Je comprends ce que tu veux dire.
Et puis, ne plus revoir tous ces gens que j'ai cotoyé pendant sept années me faisait peur. Et alors que j'aurais pu préparer tranquillement mon diplome chez moi pendant un an, je venais bosser à l'école trois fois par semaine.
Déjà cela me faisais voir du monde plutôt que rester endfermée...pui un mois avant ma soutenance l'école a séménagé dans un nouveau bâtiment moche et impersonnel...cela m'a aidé à faire la coupure entre mon ancienne vie et celle qui commençait pour moi.
Et puis je me rends compte maintenant que tous ces gens n'étaient pas aussi indispensables à ma vie que je le pensais...ils étaient rassurants le matin quand j'arrivais en amphi, mais maintenant je me sens libérée de quelque chose.
Désolée pour ce commentaire très très long :)
Grosses bises.

Ecrit par : lili | dimanche, 03 février 2008

L'humeur salle de bains n'est pas évidente à gérer mais je pense qu'il ne faut pas refouler ses sentiments et les laisser sortir.
On ne peut être heureux tout le temps, il y a des fois où on ne sait pas ce que l'on ressent mais c'est comme ça.

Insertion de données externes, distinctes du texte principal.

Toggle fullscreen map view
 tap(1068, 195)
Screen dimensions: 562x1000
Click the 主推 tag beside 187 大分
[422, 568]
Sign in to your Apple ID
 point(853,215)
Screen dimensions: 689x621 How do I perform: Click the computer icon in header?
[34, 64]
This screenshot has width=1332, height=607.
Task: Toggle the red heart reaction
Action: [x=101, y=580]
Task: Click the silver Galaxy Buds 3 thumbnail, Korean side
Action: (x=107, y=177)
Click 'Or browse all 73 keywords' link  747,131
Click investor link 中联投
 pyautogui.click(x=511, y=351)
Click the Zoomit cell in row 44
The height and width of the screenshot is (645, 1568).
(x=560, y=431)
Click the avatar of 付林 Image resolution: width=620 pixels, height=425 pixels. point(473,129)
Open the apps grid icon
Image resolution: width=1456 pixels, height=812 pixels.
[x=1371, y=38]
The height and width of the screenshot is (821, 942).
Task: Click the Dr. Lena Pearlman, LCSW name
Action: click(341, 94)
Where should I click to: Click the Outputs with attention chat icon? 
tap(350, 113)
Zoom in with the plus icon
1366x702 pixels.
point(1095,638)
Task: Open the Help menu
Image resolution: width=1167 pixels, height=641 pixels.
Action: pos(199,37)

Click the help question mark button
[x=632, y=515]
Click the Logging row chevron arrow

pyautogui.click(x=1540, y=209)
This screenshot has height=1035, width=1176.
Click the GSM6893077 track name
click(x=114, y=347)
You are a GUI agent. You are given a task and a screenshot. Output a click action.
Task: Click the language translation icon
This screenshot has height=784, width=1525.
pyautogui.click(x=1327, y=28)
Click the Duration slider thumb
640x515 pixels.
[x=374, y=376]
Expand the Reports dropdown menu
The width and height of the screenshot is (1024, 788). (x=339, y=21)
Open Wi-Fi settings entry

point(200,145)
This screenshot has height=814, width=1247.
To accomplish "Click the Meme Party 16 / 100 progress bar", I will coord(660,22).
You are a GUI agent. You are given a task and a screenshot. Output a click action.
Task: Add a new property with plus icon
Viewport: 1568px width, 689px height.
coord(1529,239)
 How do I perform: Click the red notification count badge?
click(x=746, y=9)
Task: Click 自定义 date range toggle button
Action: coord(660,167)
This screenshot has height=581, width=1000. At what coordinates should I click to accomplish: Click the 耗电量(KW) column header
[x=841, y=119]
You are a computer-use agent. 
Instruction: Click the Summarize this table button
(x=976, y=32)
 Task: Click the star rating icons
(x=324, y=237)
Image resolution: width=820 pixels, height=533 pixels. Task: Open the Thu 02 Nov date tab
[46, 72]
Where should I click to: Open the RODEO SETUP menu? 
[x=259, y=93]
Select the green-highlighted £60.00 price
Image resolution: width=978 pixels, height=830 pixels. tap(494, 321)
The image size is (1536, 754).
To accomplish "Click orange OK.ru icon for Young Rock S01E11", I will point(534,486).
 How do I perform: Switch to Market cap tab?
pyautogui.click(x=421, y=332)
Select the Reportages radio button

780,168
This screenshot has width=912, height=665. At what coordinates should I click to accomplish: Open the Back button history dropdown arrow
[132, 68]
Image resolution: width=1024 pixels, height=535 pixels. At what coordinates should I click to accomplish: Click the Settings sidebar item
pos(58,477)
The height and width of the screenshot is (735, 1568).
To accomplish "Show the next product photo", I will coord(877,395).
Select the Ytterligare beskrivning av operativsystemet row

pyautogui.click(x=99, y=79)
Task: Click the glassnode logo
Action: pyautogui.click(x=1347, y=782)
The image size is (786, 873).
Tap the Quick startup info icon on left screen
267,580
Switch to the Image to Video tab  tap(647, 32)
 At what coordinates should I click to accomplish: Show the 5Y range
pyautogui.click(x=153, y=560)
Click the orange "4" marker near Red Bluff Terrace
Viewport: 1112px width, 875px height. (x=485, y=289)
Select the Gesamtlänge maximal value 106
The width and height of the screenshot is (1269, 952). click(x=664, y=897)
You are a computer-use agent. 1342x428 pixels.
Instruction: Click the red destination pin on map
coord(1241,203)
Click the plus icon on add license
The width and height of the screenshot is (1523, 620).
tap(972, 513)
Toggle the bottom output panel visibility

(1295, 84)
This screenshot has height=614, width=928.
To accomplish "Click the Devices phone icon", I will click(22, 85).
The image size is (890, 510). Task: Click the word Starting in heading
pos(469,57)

Je croise les doigts pour que tu fasses de beaux rêves ;), Courage.

Ecrit par : Shopgirl | mardi, 05 février 2008

D'abord, j'ai honte de n'avoir pas répondu plus tôt à vos commentaires et d'avoir un peu délaissé cet endroit...

Lili : Déjà, j'adore les longs commentaires donc, il n'y a pas de raison d'être désolée. Et puis, c'est ça, tout ce que tu as dis, c'est juste ça. Il y a ce côté rassurant de retrouver des têtes qu'on connait à l'entrée de l'amphi et la peur de ne plus les revoir, et parfois, sentir que finalement, ils ne sont pas tous essentiels à ma vie (même si certaines, certains sont vraiment des gens que je découvrent un peu plus chaque jour...) Bise Lili:)

Shopgirl : L'humeur salle de bain est passée;) Et merci d'avoir croisé les doigts parce que mes rêves sont beaucoup plus doux en ce moment:) Bise.